5. **Interpretation**: The number 25.43 means that for unmarried women who are 40 years old, the birth rate is about **25.43 births for every 1000 unmarried women**. You can see that this rate is quite a bit lower than the highest rate we found for women who are around 29 years old.

Alternative answer

Answer:
(a) The age of unmarried women with the highest birth rate is about 29 years old.
(b) The highest birth rate of unmarried women is about 65.0 births per 1000 unmarried women.
(c) $B(40) = 25.43$. This means that for unmarried women who are 40 years old, the birth rate is about 25.43 births per 1000 unmarried women. Explain
This is a question about understanding and using a quadratic function model, specifically finding the maximum point (vertex) of a parabola and evaluating the function at a specific point . The solving step is:

First, I noticed that the birth rate function $B(a)=-0.33 a^{2}+19.17 a-213.37$ is shaped like a "frown face" (a parabola that opens downwards) because the number in front of $a^2$ (which is -0.33) is negative. This means its highest point is called the vertex, and that's where the birth rate will be the highest!
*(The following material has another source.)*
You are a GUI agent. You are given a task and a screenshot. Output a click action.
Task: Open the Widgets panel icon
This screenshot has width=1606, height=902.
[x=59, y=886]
**Part (a): What is the age of unmarried women with the highest birth rate?**
* To find the age ('a' value) at the highest point of a "frown face" parabola, we can use a cool trick formula: $a = -b / (2a_{coeff})$. (Here, I'm using $a_{coeff}$ to mean the number in front of $a^2$ in the original function, so it doesn't get mixed up with the age 'a'.)
* In our function, the number in front of $a^2$ ($a_{coeff}$) is -0.33, and the number in front of $a$ (b) is 19.17.
* So, $a = -19.17 / (2 \times -0.33)$.
* This is $a = -19.17 / -0.66$.
* When I do the division, $19.17 \div 0.66$, I get about 29.045.
* So, the age with the highest birth rate is approximately **29 years old**.

**Part (b): What is the highest birth rate of unmarried women?**
* Now that I know the age where the birth rate is highest (about 29.045 years old), I can put this age back into the original birth rate function to find the actual highest birth rate.
* $B(29.045) = -0.33 \times (29.045)^2 + 19.17 \times 29.045 - 213.37$
* Let's do the math carefully:
* $(29.045)^2$ is about 843.61.
* $-0.33 \times 843.61$ is about -278.39.
* $19.17 \times 29.045$ is about 556.74.
* So, $B(29.045) \approx -278.39 + 556.74 - 213.37$.
* $B(29.045) \approx 278.35 - 213.37$.
* $B(29.045) \approx 64.98$.
* The highest birth rate is about **65.0 births per 1000 unmarried women**.

**Part (c): Evaluate and interpret B(40)**
* This part asks what the birth rate is when the unmarried women are 40 years old. I just need to plug in $a=40$ into the function.
* $B(40) = -0.33 \times (40)^2 + 19.17 \times 40 - 213.37$
* Let's calculate:
* $(40)^2 = 1600$.
* $-0.33 \times 1600 = -528$.
* $19.17 \times 40 = 766.8$.
* So, $B(40) = -528 + 766.8 - 213.37$.
* $B(40) = 238.8 - 213.37$.
* $B(40) = 25.43$.
* **Interpretation**: This means that for unmarried women who are 40 years old, the birth rate is approximately **25.43 births per 1000 unmarried women**. This is quite a bit lower than the highest birth rate we found earlier!